Requirement:
Copy out every line of the listing below word for word, leaving nothing out.

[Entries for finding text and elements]

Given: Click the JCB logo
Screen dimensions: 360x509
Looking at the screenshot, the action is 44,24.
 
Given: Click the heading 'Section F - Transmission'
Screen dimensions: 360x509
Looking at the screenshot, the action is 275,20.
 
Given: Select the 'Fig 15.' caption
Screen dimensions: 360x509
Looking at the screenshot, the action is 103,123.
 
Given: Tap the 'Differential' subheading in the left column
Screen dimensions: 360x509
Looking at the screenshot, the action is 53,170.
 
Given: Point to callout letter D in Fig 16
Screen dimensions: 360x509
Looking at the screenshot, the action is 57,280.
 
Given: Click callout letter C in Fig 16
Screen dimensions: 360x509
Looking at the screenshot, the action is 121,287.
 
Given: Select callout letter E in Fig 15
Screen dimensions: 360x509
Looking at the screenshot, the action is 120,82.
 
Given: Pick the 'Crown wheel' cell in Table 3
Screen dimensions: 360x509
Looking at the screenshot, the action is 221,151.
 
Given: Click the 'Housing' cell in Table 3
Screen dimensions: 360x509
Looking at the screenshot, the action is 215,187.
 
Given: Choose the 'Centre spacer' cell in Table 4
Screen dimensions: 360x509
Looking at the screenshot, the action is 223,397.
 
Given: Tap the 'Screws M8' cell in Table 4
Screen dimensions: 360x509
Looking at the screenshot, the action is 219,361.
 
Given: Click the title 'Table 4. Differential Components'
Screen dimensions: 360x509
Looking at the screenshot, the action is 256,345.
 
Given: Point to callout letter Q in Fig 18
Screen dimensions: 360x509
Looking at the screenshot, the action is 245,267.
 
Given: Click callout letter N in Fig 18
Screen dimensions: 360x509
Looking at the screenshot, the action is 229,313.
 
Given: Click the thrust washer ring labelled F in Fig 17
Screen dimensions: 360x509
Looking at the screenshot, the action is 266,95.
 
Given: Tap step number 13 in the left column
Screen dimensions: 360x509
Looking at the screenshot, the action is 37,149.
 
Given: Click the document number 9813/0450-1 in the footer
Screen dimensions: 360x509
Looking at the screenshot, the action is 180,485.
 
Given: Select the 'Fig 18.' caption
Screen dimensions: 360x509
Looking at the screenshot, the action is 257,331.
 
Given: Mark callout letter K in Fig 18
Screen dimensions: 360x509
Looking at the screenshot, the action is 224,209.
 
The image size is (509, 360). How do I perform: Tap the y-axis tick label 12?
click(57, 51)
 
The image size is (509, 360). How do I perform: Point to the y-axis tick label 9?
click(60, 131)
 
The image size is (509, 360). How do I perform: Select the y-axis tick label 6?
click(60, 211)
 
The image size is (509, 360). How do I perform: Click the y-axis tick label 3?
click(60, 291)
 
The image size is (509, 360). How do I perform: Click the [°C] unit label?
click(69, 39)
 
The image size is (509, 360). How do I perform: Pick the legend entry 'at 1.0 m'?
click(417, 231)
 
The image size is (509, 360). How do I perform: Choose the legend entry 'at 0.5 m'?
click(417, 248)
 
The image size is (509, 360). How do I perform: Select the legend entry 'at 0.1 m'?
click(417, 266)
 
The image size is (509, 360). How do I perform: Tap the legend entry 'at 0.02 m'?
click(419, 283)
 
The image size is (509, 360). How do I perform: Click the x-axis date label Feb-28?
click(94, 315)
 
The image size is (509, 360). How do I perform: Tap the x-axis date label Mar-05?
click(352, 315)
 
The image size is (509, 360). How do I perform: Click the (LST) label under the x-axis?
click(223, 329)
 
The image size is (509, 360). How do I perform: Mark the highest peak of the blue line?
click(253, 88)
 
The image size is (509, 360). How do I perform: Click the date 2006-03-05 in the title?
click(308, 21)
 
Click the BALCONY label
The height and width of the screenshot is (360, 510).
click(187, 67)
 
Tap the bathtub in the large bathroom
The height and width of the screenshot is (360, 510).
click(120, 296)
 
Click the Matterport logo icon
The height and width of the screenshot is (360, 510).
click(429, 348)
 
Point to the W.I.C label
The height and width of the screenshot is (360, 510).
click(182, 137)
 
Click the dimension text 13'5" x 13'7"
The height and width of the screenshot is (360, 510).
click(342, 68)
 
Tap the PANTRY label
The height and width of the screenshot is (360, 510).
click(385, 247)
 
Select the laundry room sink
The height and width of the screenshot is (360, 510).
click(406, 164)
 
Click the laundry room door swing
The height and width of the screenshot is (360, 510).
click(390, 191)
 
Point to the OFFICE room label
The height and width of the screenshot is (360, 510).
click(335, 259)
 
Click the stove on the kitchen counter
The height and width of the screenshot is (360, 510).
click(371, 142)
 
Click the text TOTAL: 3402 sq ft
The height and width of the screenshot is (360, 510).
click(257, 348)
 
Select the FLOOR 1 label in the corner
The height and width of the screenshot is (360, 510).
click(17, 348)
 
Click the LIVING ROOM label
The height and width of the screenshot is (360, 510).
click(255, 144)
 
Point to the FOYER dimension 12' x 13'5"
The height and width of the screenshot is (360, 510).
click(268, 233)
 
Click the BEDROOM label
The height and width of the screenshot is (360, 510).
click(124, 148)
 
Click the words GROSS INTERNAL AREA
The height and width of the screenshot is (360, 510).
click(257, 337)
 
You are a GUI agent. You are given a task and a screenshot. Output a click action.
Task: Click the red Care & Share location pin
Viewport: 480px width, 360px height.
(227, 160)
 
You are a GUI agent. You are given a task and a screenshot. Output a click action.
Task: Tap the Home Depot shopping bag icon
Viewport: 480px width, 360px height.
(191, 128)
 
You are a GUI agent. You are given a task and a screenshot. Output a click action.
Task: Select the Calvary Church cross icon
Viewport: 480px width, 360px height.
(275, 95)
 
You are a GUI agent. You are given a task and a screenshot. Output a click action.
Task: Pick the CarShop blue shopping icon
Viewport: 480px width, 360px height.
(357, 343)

Full output:
Given: Click the JCB logo
Screen dimensions: 360x509
Looking at the screenshot, the action is 44,24.
 
Given: Click the heading 'Section F - Transmission'
Screen dimensions: 360x509
Looking at the screenshot, the action is 275,20.
 
Given: Select the 'Fig 15.' caption
Screen dimensions: 360x509
Looking at the screenshot, the action is 103,123.
 
Given: Tap the 'Differential' subheading in the left column
Screen dimensions: 360x509
Looking at the screenshot, the action is 53,170.
 
Given: Point to callout letter D in Fig 16
Screen dimensions: 360x509
Looking at the screenshot, the action is 57,280.
 
Given: Click callout letter C in Fig 16
Screen dimensions: 360x509
Looking at the screenshot, the action is 121,287.
 
Given: Select callout letter E in Fig 15
Screen dimensions: 360x509
Looking at the screenshot, the action is 120,82.
 
Given: Pick the 'Crown wheel' cell in Table 3
Screen dimensions: 360x509
Looking at the screenshot, the action is 221,151.
 
Given: Click the 'Housing' cell in Table 3
Screen dimensions: 360x509
Looking at the screenshot, the action is 215,187.
 
Given: Choose the 'Centre spacer' cell in Table 4
Screen dimensions: 360x509
Looking at the screenshot, the action is 223,397.
 
Given: Tap the 'Screws M8' cell in Table 4
Screen dimensions: 360x509
Looking at the screenshot, the action is 219,361.
 
Given: Click the title 'Table 4. Differential Components'
Screen dimensions: 360x509
Looking at the screenshot, the action is 256,345.
 
Given: Point to callout letter Q in Fig 18
Screen dimensions: 360x509
Looking at the screenshot, the action is 245,267.
 
Given: Click callout letter N in Fig 18
Screen dimensions: 360x509
Looking at the screenshot, the action is 229,313.
 
Given: Click the thrust washer ring labelled F in Fig 17
Screen dimensions: 360x509
Looking at the screenshot, the action is 266,95.
 
Given: Tap step number 13 in the left column
Screen dimensions: 360x509
Looking at the screenshot, the action is 37,149.
 
Given: Click the document number 9813/0450-1 in the footer
Screen dimensions: 360x509
Looking at the screenshot, the action is 180,485.
 
Given: Select the 'Fig 18.' caption
Screen dimensions: 360x509
Looking at the screenshot, the action is 257,331.
 
Given: Mark callout letter K in Fig 18
Screen dimensions: 360x509
Looking at the screenshot, the action is 224,209.
 
The image size is (509, 360). How do I perform: Tap the y-axis tick label 12?
click(57, 51)
 
The image size is (509, 360). How do I perform: Point to the y-axis tick label 9?
click(60, 131)
 
The image size is (509, 360). How do I perform: Select the y-axis tick label 6?
click(60, 211)
 
The image size is (509, 360). How do I perform: Click the y-axis tick label 3?
click(60, 291)
 
The image size is (509, 360). How do I perform: Click the [°C] unit label?
click(69, 39)
 
The image size is (509, 360). How do I perform: Pick the legend entry 'at 1.0 m'?
click(417, 231)
 
The image size is (509, 360). How do I perform: Choose the legend entry 'at 0.5 m'?
click(417, 248)
 
The image size is (509, 360). How do I perform: Select the legend entry 'at 0.1 m'?
click(417, 266)
 
The image size is (509, 360). How do I perform: Tap the legend entry 'at 0.02 m'?
click(419, 283)
 
The image size is (509, 360). How do I perform: Click the x-axis date label Feb-28?
click(94, 315)
 
The image size is (509, 360). How do I perform: Tap the x-axis date label Mar-05?
click(352, 315)
 
The image size is (509, 360). How do I perform: Click the (LST) label under the x-axis?
click(223, 329)
 
The image size is (509, 360). How do I perform: Mark the highest peak of the blue line?
click(253, 88)
 
The image size is (509, 360). How do I perform: Click the date 2006-03-05 in the title?
click(308, 21)
 
Click the BALCONY label
The height and width of the screenshot is (360, 510).
click(187, 67)
 
Tap the bathtub in the large bathroom
The height and width of the screenshot is (360, 510).
click(120, 296)
 
Click the Matterport logo icon
The height and width of the screenshot is (360, 510).
click(429, 348)
 
Point to the W.I.C label
The height and width of the screenshot is (360, 510).
click(182, 137)
 
Click the dimension text 13'5" x 13'7"
The height and width of the screenshot is (360, 510).
click(342, 68)
 
Tap the PANTRY label
The height and width of the screenshot is (360, 510).
click(385, 247)
 
Select the laundry room sink
The height and width of the screenshot is (360, 510).
click(406, 164)
 
Click the laundry room door swing
The height and width of the screenshot is (360, 510).
click(390, 191)
 
Point to the OFFICE room label
The height and width of the screenshot is (360, 510).
click(335, 259)
 
Click the stove on the kitchen counter
The height and width of the screenshot is (360, 510).
click(371, 142)
 
Click the text TOTAL: 3402 sq ft
The height and width of the screenshot is (360, 510).
click(257, 348)
 
Select the FLOOR 1 label in the corner
The height and width of the screenshot is (360, 510).
click(17, 348)
 
Click the LIVING ROOM label
The height and width of the screenshot is (360, 510).
click(255, 144)
 
Point to the FOYER dimension 12' x 13'5"
The height and width of the screenshot is (360, 510).
click(268, 233)
 
Click the BEDROOM label
The height and width of the screenshot is (360, 510).
click(124, 148)
 
Click the words GROSS INTERNAL AREA
The height and width of the screenshot is (360, 510).
click(257, 337)
 
You are a GUI agent. You are given a task and a screenshot. Output a click action.
Task: Click the red Care & Share location pin
Viewport: 480px width, 360px height.
(227, 160)
 
You are a GUI agent. You are given a task and a screenshot. Output a click action.
Task: Tap the Home Depot shopping bag icon
Viewport: 480px width, 360px height.
(191, 128)
 
You are a GUI agent. You are given a task and a screenshot. Output a click action.
Task: Select the Calvary Church cross icon
Viewport: 480px width, 360px height.
(275, 95)
 
You are a GUI agent. You are given a task and a screenshot. Output a click action.
Task: Pick the CarShop blue shopping icon
Viewport: 480px width, 360px height.
(357, 343)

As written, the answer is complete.